Ariel Sharon f-score
n_components = 150 f-score=0.65
n_components = 10 f-score=0.11
n_components = 15 f-score=0.33
n_components = 50 f-score=0.67
n_components = 100 f-score=0.67
n_components = 250 f-score=0.62
if you see a higher f1-score ,dose it mean the classifier is doing better,or worse?
□ √ better
37. 维度降低与过拟合
在使用大量主成分时,是否看到过拟合的任何证据?PCA 维度降低是否有助于提高性能?
did you see any evidence of overfitting when using a large number of PCs?
□ √ yes,performance starts to drop with many PCs.
38. 选择主成分
selecting a number of principle components
think about selecting how many principle components you should look at.
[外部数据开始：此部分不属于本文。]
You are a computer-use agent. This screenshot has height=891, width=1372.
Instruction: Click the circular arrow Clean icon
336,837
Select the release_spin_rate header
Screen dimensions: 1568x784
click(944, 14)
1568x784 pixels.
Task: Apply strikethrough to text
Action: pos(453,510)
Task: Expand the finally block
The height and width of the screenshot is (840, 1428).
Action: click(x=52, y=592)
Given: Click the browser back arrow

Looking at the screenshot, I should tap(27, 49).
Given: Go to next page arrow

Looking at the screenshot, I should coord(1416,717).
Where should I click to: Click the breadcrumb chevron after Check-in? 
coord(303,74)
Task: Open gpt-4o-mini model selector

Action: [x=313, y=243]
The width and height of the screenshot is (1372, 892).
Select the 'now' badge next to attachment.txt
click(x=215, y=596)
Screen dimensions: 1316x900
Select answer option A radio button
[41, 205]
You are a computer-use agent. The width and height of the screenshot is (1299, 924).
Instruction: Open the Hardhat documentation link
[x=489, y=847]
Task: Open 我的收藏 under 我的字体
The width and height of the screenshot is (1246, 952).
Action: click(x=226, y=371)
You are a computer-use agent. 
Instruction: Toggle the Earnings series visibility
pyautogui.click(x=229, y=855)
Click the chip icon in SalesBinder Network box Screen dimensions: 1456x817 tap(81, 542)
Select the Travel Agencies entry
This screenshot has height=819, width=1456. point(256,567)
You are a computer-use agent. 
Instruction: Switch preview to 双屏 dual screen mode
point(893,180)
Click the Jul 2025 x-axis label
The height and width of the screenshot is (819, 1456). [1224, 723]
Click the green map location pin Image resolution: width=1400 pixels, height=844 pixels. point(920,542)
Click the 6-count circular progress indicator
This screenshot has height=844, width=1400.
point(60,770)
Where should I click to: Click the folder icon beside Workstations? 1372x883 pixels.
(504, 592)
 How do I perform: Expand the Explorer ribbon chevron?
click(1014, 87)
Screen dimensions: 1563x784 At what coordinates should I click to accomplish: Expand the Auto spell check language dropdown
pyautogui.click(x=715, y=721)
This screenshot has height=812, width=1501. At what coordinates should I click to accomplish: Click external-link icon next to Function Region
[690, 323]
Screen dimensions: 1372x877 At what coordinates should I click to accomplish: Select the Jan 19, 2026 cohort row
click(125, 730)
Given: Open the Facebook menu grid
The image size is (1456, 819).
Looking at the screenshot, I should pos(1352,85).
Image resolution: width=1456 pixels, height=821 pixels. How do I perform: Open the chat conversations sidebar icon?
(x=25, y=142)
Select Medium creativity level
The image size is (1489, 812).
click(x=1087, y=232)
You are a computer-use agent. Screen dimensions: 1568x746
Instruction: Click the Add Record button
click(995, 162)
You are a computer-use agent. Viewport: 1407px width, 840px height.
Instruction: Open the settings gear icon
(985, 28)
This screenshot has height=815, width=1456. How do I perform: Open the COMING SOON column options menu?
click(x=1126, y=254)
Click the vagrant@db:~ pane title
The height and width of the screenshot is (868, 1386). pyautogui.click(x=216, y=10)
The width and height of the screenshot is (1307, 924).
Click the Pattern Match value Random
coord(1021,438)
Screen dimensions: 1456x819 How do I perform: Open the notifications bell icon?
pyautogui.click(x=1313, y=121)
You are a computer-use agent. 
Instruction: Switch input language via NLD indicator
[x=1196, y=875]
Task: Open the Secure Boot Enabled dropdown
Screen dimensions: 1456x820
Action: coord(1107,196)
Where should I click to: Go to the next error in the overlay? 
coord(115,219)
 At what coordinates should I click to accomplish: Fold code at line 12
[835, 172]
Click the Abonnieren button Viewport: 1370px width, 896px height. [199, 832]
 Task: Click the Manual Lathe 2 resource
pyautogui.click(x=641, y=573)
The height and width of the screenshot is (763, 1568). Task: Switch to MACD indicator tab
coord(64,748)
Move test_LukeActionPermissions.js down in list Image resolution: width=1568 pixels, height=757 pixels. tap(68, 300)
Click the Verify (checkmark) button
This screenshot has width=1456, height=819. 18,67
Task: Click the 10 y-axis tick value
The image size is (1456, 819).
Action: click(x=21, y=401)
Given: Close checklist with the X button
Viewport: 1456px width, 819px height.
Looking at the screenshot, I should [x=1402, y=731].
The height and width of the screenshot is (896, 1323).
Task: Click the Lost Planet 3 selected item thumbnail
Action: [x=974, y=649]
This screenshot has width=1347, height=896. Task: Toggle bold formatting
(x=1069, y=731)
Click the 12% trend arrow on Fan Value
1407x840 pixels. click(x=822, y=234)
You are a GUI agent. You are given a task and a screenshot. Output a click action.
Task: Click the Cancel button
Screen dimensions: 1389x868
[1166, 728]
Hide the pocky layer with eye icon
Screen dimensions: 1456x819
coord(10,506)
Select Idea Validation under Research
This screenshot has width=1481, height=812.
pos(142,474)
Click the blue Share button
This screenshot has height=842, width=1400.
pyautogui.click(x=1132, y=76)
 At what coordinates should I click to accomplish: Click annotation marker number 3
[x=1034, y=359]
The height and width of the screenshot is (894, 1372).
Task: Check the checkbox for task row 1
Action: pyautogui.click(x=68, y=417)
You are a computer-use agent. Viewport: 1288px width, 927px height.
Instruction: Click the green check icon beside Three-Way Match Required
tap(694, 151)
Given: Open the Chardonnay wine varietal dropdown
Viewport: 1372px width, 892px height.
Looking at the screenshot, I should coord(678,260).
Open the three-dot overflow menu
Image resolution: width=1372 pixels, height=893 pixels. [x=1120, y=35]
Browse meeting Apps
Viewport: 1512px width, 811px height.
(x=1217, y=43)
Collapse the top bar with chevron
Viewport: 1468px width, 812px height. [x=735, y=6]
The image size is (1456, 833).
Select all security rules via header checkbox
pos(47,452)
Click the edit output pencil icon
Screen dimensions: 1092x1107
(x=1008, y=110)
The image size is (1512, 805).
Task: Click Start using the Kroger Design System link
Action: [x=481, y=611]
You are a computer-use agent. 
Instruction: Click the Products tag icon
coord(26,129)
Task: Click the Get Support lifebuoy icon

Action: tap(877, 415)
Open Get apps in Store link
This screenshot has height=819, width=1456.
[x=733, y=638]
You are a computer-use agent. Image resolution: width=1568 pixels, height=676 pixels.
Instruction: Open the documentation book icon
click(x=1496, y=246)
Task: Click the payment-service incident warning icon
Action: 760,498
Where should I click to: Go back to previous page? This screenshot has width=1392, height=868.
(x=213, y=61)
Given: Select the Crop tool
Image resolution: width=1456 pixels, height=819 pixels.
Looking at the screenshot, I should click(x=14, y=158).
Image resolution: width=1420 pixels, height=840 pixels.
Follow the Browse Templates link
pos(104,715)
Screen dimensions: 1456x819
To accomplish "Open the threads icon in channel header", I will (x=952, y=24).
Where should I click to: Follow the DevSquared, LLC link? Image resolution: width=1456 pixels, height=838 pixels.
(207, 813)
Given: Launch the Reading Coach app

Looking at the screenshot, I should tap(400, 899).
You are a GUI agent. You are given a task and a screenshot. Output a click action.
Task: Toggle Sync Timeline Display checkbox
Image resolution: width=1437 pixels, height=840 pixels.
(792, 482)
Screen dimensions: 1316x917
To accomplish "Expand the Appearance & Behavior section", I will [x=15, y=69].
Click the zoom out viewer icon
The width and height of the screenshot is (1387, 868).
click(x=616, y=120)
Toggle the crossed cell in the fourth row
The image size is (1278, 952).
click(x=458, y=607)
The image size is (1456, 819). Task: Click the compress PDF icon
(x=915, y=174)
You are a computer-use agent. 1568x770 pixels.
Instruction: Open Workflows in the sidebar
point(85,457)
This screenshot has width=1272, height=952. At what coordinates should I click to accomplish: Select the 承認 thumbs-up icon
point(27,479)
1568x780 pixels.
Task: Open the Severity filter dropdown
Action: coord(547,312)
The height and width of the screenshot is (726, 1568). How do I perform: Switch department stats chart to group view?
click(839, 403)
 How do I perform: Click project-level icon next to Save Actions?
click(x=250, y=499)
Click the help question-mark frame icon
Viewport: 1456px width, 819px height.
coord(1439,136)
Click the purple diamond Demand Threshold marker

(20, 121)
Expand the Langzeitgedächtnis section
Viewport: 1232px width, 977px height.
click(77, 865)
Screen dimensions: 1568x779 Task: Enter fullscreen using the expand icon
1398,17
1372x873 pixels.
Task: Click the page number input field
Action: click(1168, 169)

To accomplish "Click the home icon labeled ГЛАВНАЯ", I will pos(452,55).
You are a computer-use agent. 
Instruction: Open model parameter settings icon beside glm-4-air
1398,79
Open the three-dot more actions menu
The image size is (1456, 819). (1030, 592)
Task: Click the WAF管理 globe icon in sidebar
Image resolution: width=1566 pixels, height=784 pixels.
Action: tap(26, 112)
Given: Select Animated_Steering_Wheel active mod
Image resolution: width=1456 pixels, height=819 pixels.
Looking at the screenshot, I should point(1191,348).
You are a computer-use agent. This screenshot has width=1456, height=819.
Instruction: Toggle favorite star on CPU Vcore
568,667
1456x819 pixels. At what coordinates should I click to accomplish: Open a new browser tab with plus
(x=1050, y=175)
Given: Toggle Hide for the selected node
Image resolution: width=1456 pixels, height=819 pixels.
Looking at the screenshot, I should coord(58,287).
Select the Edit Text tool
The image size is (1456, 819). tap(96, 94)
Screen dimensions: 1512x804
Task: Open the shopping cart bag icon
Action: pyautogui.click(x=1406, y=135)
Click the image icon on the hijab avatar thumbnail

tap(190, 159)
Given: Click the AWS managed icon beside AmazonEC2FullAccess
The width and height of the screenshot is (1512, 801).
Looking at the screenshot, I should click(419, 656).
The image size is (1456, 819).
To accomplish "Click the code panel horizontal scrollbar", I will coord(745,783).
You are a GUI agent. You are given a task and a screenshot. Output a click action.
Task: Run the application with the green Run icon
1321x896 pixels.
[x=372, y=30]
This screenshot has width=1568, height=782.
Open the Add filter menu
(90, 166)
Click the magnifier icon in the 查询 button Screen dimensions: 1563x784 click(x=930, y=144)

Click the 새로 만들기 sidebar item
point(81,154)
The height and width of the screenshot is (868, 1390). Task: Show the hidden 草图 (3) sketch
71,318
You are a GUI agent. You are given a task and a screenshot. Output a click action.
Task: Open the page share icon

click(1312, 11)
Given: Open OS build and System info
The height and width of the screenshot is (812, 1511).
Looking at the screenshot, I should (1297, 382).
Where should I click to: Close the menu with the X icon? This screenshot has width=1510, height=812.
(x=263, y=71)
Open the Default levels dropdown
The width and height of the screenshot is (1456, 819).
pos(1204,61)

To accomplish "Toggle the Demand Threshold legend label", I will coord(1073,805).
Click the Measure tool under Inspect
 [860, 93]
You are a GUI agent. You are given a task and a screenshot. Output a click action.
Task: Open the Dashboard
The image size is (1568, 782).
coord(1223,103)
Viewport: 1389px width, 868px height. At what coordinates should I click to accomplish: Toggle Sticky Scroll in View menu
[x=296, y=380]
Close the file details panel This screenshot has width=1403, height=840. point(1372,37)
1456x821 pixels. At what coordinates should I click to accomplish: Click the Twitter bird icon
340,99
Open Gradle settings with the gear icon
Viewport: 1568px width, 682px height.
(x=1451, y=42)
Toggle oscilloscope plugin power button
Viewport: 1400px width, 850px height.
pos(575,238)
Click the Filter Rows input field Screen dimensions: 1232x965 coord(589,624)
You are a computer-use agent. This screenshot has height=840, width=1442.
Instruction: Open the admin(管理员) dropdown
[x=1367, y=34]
there is no cut and dry answer for how many principle components you should use,you kind of have to figure it out
what's a good way to figure out how many PCs to use?
□ × just take top 10%
□ √train on different number of PCs,and see how accuracy responds-cut off when it becomes apparent that adding more PCs doesn't by you much more discrimination
□ × perform feature selection on input features before putting them into PCA,then use as many PCs as you have input features.
PCA is going to find a way to combine information from potentially many different input features together,so if you are throwing out input features before you do PCA,you are throwing information that PCA might be able to kind of rescue in a sense.it's fine to do feature selection on the principle components after you have make them,but you want to be very careful about throwing out information before performing PCA.
PCA can be fairly computationally expensive,so if you have a very large input feature space and you know that a lot of them are potentially completely irrelevant features. go ahead and try tossing them out,but proceed with caution.